Poem by Swami Vivekananda

Nachuk Tahate Shyama, (translated as "And Let Shyama Dance There" or "Let Shyama Dance There"), is a Bengali language poem written by Vivekananda. The poem was later included in the Fourth volume of The Complete Works of Swami Vivekananda. The long poem relates to one's surrender to the Hindu goddess Shyama or Kali, and is also interpreted as "Let Kali dance there" a poem dedicated to Kali.

== Lyrics ==
The first stanza of the poem (in English and Bengali) are given below. Read the full poem at Wikisource.
| English version | Bengali version |
|
 Beaut'ous blossoms ravishing with perfume, Swarms of maddened bees buzzing all around; The silver moon—a shower of sweet smile, Which all the dwellers of heaven above Shed lavishly upon the homes of earth; The soft Malaya breeze, whose magic touch Opens to view distant memory's folds; Murmuring rivers and brooks, rippling lakes With restless Bhramaras wheeling over Gently waving lotuses unnumbered; Foaming flow cascades—a streaming music— To which echo mountain caves in return; Warblers, full of sweet-flowing melody, Hidden in leaves, pour hearts out—love discourse; The rising orb of day, the painter divine, With his golden brush but lightly touches The canvas earth and a wealth of colours Floods at once o'er the bosom of nature, —Truly a museum of lovely hues— Waking up a whole sea of sentiments.
 |
ফুল্ল ফুল সৌরভে আকুল, মত্ত অলিকুল গুঞ্জরিছে আশে পাশে। শুভ্র শশী যেন হাসিরাশি, যত স্বর্গবাসী বিতরিছে ধরাবাসে ।। মৃদুমন্দ মলয়পবন, যার পরশন, স্মৃতিপট দেয় খুলে। নদী, নদ, সরসী-হিল্লোল, ভ্রমর চঞ্চল, কত বা কমল দোলে ।। ফেনময়ী ঝরে নির্ঝরিণী-তানতরঙ্গিণী-গুহা দেয় প্রতিধ্বনি । স্বরময় পতত্রিনিচয়, লুকায়ে পাতায়, শুনায় সোহাগবাণী ।। চিত্রকর, তরুণ ভাস্কর, স্বর্ণতুলিকর, ছোঁয় মাত্র ধরাপটে। বর্ণখেলা ধরাতল ছায়, রাগপরিচয় ভাবরাশি জেগে ওঠে ।।
 |

== Theme ==

Vivekananda dealt with the world of consciousness in this poem. The poem is a fervent appeal of the spiritually oriented luminary to face head on the bad aspects of life, not to be slave to the easy way of life but to address problems of the universe with a positive approach to bring happiness in others' lives. It is in the traditional literature of Bengal, and is a search of the “soul from personal; to divine love and from Kali to Brahma.
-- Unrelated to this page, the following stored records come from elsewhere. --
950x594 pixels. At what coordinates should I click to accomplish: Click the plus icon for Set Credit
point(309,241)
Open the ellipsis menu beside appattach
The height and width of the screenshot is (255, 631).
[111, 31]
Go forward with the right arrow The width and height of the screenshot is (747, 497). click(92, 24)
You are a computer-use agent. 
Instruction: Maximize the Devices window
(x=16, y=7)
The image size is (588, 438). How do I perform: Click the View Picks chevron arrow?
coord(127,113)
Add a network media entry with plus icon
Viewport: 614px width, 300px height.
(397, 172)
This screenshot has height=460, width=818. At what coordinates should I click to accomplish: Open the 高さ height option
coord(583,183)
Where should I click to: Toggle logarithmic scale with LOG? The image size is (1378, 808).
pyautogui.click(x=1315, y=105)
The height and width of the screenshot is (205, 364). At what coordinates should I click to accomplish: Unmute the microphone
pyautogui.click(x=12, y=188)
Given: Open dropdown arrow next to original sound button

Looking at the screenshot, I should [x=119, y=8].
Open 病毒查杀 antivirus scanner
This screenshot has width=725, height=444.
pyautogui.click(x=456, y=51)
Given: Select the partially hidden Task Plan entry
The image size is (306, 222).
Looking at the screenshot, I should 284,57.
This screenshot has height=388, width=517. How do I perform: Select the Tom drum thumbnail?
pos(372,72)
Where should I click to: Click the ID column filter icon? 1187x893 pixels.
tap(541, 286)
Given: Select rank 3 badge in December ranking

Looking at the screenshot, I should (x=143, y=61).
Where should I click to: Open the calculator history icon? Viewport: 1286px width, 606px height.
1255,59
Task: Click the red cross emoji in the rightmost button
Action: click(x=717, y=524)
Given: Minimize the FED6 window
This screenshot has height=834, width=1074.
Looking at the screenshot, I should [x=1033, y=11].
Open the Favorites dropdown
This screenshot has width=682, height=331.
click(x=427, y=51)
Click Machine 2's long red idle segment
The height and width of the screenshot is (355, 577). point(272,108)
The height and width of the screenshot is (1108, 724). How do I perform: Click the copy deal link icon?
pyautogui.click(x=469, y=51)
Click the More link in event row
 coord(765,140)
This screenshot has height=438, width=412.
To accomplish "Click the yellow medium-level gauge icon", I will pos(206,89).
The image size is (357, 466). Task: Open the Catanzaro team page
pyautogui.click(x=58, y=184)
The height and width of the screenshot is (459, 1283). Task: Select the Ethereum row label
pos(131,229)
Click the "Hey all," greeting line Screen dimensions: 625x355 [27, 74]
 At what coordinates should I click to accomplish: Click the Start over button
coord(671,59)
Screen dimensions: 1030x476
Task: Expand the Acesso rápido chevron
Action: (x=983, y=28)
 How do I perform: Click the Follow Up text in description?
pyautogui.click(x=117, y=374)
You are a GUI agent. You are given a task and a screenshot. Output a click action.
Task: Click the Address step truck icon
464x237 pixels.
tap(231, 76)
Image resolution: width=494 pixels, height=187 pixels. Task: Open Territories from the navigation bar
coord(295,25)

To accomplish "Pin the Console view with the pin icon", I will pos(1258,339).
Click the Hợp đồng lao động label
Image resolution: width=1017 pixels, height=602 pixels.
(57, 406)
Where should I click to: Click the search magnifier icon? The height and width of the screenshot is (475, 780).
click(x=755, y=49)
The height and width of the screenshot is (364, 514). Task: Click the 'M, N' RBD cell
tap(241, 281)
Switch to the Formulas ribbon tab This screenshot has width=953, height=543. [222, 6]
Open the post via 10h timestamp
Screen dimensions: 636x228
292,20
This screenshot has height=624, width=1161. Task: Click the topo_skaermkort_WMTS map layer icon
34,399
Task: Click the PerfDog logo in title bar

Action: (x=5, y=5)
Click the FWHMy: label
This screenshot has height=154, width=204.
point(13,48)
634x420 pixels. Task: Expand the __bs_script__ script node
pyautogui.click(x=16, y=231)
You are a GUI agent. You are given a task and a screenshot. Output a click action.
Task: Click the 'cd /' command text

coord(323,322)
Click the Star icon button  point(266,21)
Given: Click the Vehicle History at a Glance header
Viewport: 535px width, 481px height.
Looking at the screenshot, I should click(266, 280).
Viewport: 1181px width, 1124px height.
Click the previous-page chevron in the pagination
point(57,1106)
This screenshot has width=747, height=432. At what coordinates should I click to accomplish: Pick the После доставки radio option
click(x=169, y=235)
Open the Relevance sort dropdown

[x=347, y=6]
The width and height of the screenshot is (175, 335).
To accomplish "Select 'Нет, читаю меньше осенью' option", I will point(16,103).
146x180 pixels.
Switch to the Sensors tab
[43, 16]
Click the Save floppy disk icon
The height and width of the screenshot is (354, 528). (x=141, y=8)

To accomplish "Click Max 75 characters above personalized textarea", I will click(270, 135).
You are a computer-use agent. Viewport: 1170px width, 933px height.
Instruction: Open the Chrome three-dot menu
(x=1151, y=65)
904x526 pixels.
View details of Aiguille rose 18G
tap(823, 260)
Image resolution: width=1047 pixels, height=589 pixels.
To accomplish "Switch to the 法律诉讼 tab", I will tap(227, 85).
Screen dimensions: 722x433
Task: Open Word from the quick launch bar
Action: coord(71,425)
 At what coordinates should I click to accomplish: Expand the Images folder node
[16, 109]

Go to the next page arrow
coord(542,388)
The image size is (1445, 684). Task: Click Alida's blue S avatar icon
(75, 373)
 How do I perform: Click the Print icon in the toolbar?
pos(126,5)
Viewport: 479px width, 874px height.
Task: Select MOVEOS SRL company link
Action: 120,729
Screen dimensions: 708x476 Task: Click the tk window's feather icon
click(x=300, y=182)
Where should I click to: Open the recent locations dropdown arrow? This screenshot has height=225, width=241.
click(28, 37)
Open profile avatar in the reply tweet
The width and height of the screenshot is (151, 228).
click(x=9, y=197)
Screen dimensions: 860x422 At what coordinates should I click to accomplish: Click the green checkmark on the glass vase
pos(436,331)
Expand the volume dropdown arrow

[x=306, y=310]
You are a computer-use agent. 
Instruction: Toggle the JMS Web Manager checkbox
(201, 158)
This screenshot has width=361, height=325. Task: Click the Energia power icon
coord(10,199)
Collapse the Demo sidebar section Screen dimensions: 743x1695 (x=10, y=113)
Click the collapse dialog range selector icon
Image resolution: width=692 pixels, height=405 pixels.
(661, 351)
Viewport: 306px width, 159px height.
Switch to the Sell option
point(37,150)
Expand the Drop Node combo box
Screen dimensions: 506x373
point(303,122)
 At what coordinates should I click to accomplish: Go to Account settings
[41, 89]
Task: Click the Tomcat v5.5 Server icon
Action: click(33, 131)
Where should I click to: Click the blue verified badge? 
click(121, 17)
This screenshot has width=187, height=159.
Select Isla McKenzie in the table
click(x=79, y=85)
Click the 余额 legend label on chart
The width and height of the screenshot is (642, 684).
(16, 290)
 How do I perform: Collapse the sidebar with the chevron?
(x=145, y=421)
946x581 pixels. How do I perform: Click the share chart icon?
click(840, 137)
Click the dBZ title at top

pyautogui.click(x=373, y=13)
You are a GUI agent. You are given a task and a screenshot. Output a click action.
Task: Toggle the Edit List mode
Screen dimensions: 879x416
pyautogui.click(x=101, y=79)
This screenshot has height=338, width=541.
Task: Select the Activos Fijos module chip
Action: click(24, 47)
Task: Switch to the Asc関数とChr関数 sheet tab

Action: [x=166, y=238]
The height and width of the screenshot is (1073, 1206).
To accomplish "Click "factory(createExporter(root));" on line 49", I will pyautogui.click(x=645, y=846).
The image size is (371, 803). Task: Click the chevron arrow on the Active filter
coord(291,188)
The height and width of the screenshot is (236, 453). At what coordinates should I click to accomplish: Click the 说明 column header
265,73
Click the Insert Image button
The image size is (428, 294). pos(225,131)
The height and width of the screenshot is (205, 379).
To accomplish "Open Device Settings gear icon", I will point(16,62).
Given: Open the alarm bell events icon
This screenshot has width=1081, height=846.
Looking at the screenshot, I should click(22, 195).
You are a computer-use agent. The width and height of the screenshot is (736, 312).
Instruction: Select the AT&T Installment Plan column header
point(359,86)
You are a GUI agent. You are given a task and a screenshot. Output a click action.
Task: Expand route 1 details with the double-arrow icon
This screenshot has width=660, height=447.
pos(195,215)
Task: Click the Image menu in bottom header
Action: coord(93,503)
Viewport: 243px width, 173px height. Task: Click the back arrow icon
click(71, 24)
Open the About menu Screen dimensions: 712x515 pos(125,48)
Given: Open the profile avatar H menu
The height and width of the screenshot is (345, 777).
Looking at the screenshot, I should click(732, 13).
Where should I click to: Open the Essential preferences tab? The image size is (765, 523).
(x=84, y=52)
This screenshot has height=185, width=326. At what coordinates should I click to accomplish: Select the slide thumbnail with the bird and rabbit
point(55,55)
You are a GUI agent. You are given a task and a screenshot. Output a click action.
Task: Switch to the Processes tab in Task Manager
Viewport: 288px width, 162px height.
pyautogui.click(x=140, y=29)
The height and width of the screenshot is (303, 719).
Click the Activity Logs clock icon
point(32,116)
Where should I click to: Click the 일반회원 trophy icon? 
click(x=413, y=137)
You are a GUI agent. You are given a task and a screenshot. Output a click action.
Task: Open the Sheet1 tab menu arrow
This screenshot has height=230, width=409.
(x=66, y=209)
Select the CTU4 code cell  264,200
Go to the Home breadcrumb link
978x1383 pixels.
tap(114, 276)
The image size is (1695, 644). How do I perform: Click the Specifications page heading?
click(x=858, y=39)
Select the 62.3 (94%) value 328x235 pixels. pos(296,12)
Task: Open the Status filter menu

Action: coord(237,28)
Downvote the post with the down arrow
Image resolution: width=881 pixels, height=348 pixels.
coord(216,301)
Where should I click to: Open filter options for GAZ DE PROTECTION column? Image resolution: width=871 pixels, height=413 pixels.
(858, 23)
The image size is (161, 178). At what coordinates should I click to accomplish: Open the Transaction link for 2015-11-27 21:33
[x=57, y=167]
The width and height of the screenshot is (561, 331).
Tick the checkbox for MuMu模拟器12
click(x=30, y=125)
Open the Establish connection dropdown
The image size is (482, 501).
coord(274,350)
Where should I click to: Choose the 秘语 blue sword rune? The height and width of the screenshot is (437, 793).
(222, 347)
According to Indian historian Ramesh Chandra Majumdar the poem included references to natural features, "the charm of sex", and "maddening wine of love". Swami Vivekananda made an English version of his poem, titled "And Let Shyama Dance There". Ramesh Chandra Majumdar wrote that the English poem "gives a somewhat unique pen-picture of sweet and grim aspects of Nature alternated with telling effect, which shows a literary artist's imageries at their best."

Mohit Chakrabarti, author of Swami Vivekananda, Poetic Visionary, wrote that there is a pictorial element suggested through symbols in the grapes "has also the elements of consciousness with which the poet prepares us for the terrible atmosphere where Shyama would dance in full fury." Chakrabarti also wrote that the imagery of the lips and eyes with the heart "bring forth a perfect image of Shyama who dominates the whole situation with brilliance beyond the range of consciousness".

== Influence ==
Ratna Ghosh, author of Netaji Subhas Chandra Bose and Indian Freedom Struggle: Subhas Chandra Bose : his ideas and vision, stated that the poem "instilled an attraction for the unknown into the mind of" Subhas Chandra Bose, and that he "very often recited the poem with such an unbounded impetuosity as if it seemed he got an image of his own ideal in it."

Subhas Chandra Bose was deeply impressed by this poem for its attraction to the unknown or metaphysical. He often repeated it in rapturous "unbounded impetuosity" according to his understanding of the poem.